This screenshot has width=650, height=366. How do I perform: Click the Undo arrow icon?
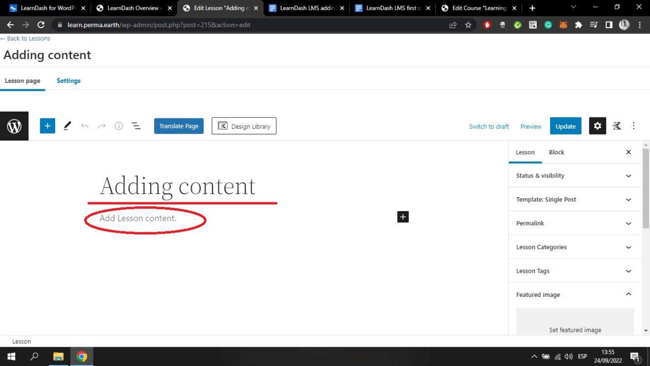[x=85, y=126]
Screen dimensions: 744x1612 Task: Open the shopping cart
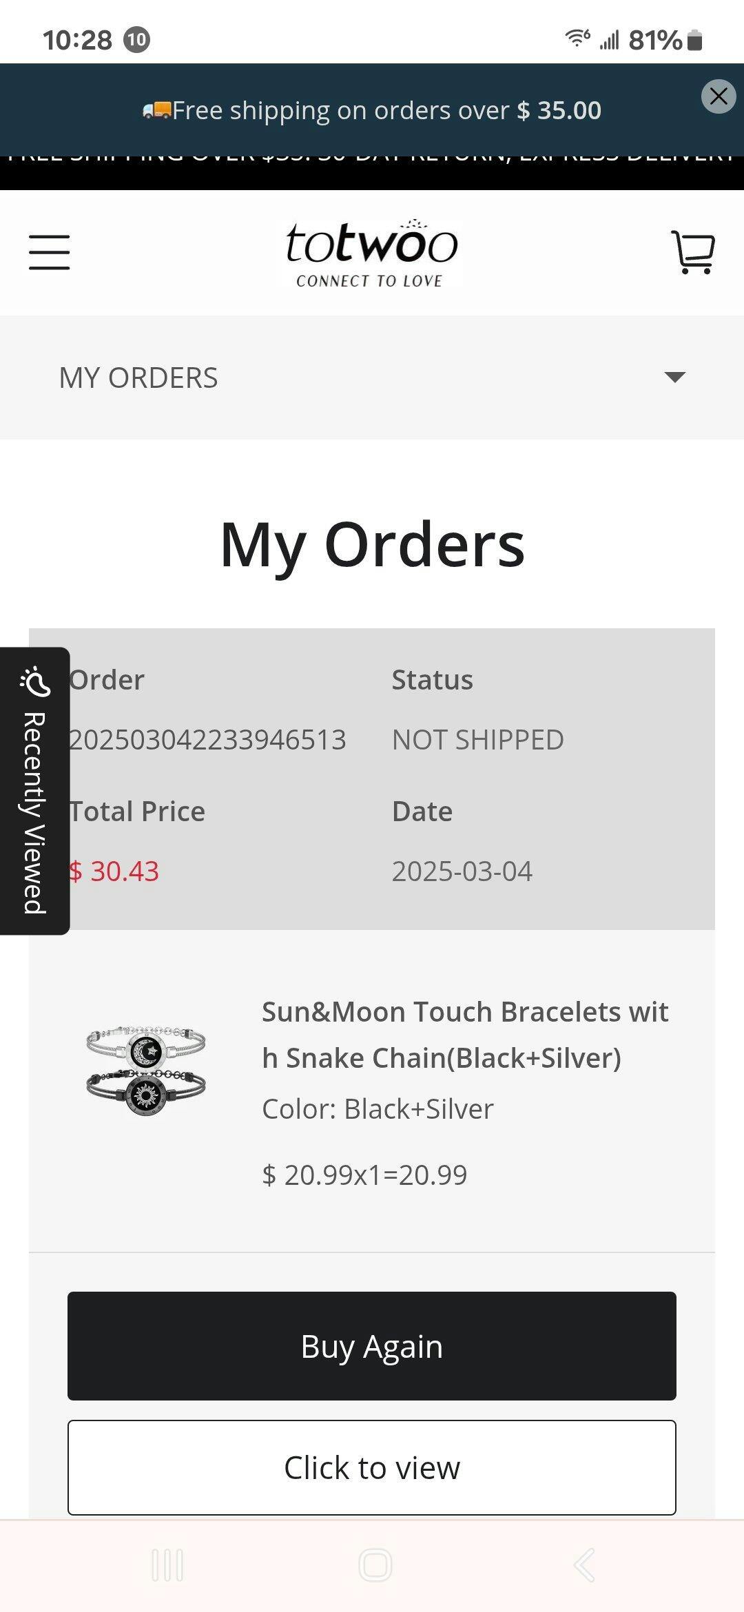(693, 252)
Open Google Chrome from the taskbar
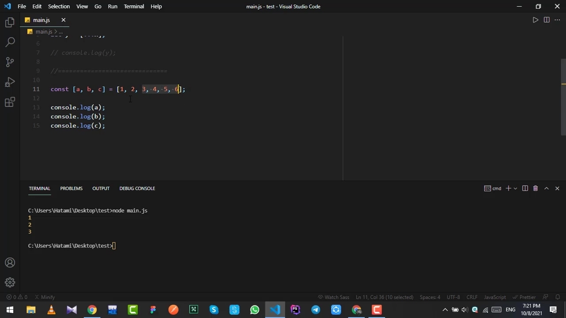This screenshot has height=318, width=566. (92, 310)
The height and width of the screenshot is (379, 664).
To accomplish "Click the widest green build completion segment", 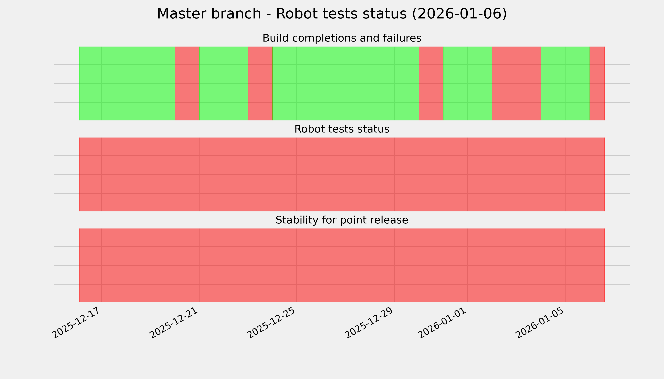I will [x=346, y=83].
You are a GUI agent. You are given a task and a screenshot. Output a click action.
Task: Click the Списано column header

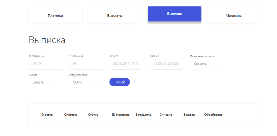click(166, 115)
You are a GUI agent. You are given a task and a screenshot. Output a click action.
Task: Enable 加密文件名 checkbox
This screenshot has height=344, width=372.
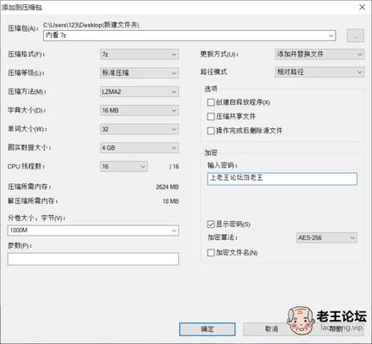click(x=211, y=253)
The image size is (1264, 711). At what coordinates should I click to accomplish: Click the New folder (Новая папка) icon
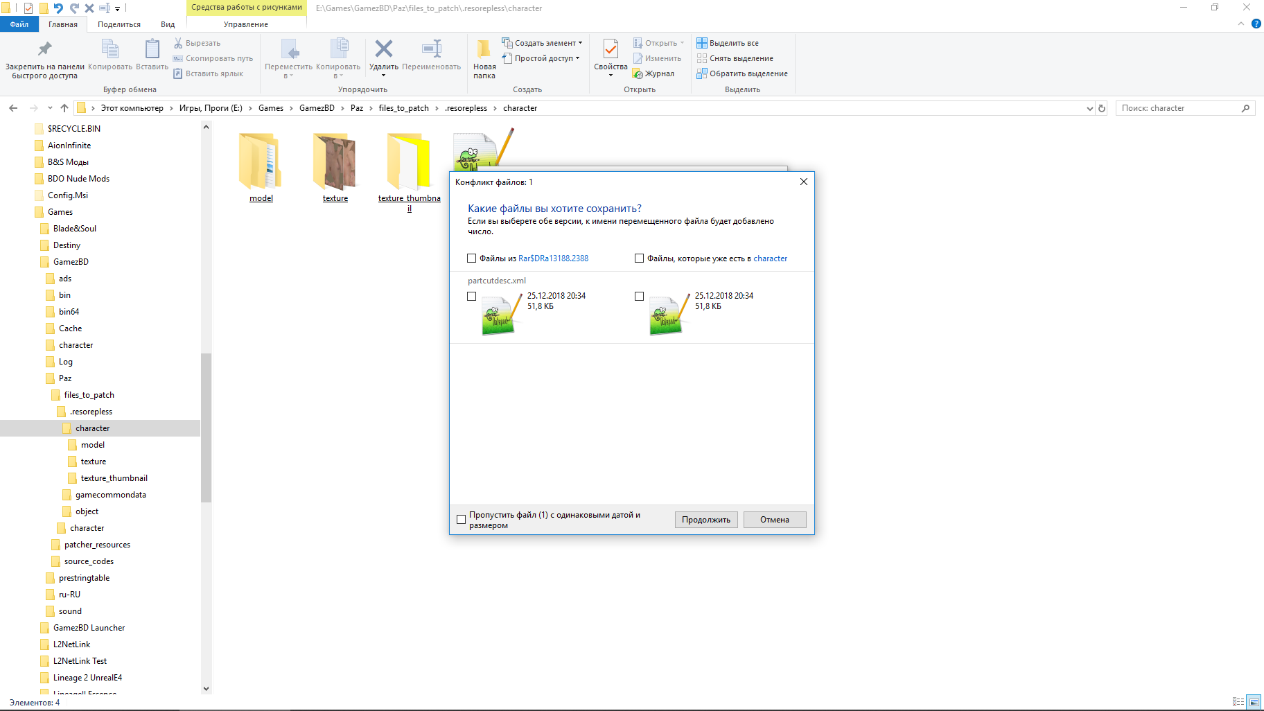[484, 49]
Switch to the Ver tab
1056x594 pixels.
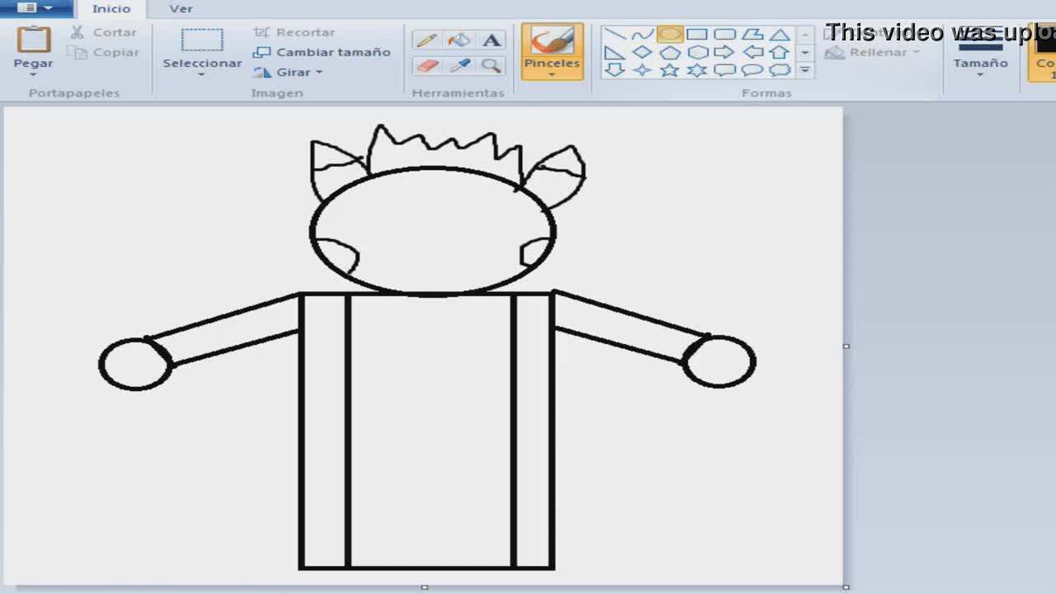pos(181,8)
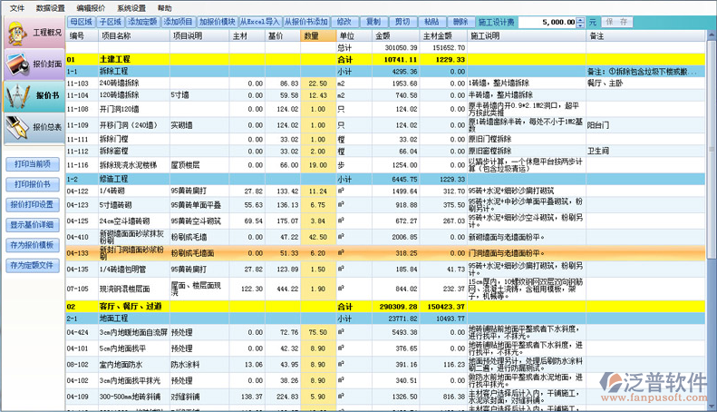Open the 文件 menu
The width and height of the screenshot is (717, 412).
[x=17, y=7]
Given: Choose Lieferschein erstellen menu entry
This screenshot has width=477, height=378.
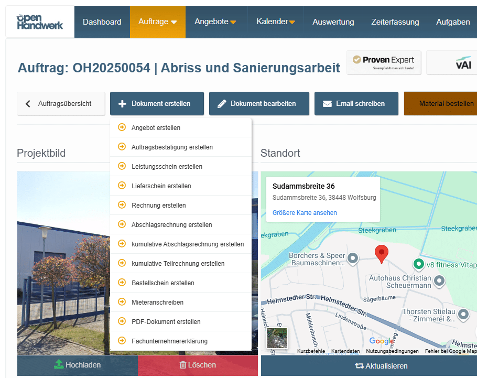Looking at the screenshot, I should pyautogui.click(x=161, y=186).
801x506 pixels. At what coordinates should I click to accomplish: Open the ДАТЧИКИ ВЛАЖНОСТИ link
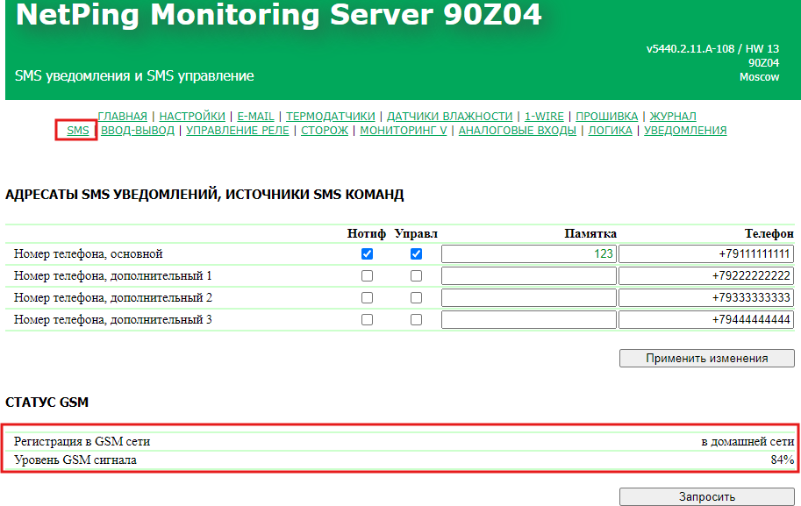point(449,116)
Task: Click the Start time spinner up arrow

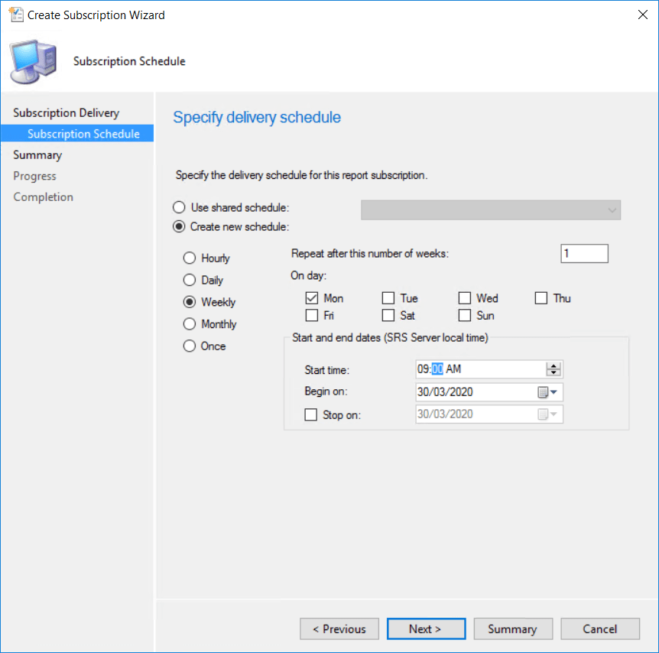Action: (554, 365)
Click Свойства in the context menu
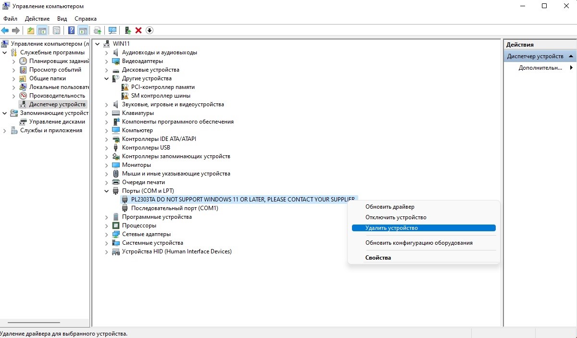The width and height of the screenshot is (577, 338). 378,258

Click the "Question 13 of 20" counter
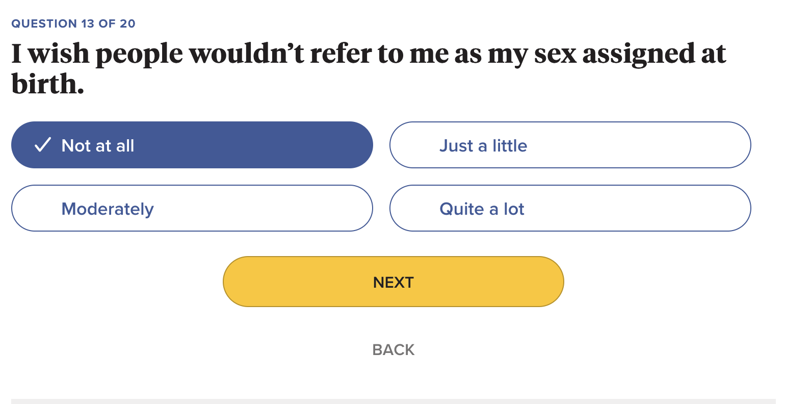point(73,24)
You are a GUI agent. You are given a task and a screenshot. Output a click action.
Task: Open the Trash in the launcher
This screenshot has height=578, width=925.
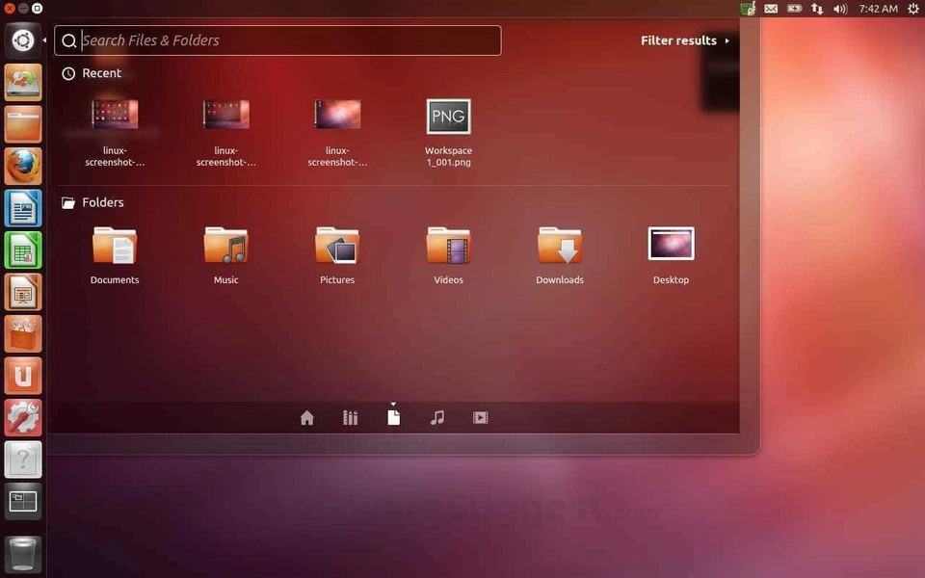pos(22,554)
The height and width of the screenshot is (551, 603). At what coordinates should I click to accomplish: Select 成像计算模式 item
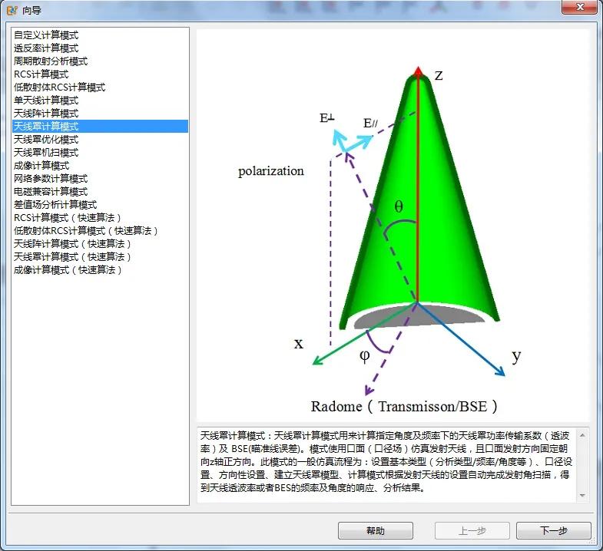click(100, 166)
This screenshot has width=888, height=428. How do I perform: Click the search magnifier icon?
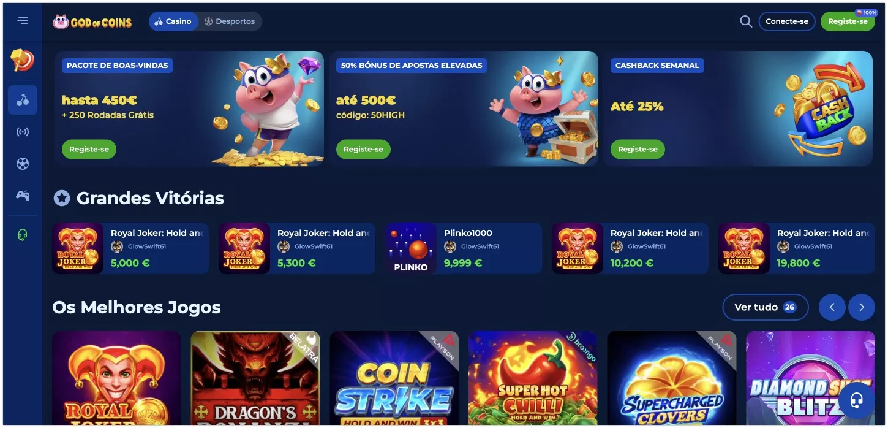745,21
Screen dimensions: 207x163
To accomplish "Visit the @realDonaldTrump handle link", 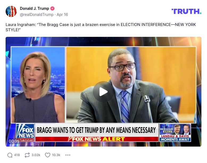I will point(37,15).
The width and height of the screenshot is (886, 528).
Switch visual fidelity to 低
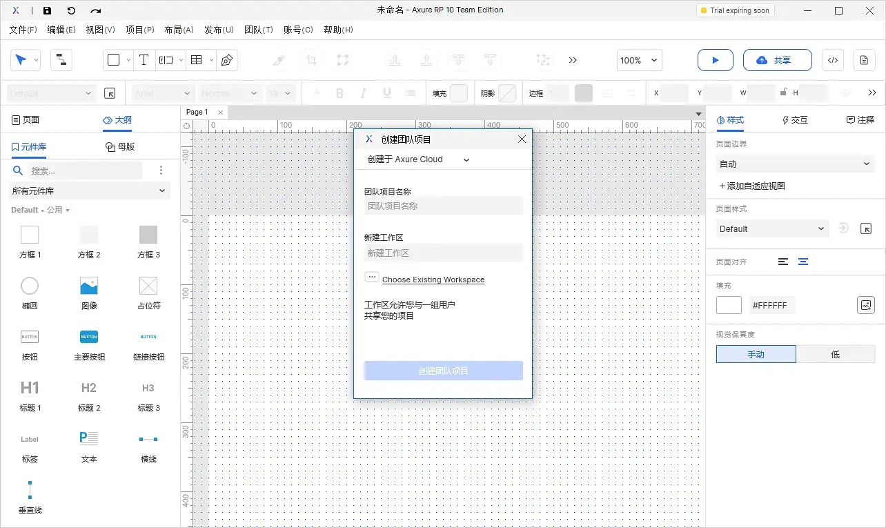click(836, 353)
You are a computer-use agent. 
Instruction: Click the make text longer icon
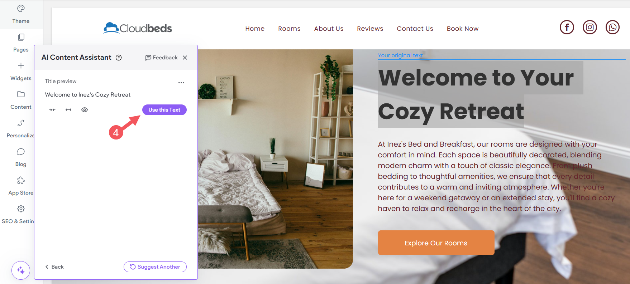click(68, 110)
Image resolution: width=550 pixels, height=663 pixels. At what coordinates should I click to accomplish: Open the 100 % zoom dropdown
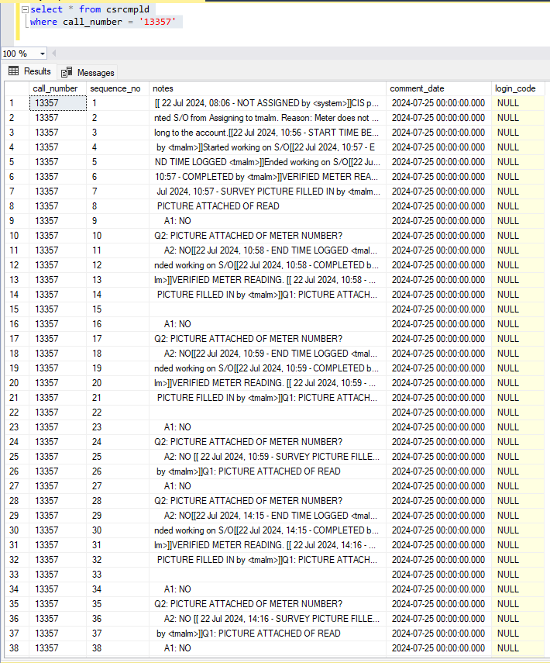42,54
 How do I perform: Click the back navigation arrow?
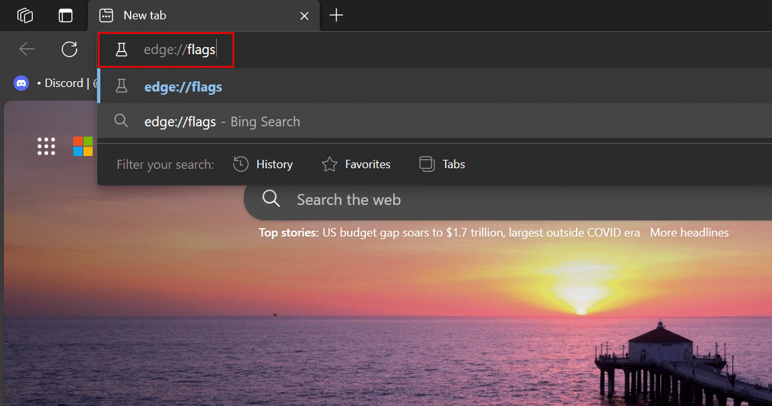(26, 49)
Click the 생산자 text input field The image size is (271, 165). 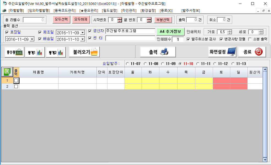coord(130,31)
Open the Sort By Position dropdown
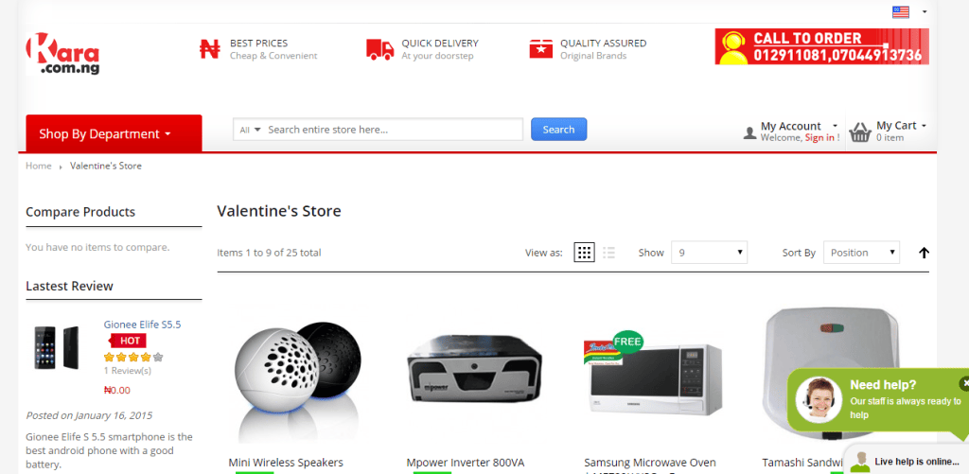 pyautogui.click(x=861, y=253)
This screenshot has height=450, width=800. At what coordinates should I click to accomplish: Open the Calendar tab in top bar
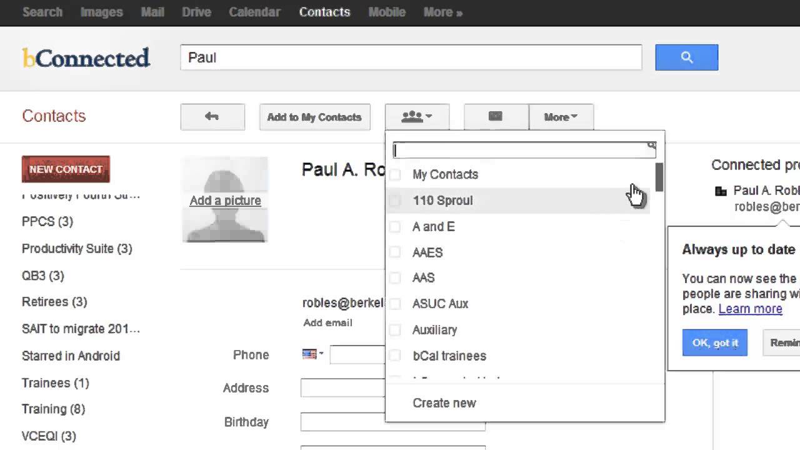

=== WHAT THIS TASK INVOLVES ===
A word-for-word copy is required of the lines above from the line with "Open the Sort By Position dropdown" through the last line of the data; no other lines and no pictures belong in it.

=== RESPONSE BELOW ===
Open the Sort By Position dropdown
 pyautogui.click(x=861, y=253)
This screenshot has height=450, width=800. At what coordinates should I click to accomplish: Open the Calendar tab in top bar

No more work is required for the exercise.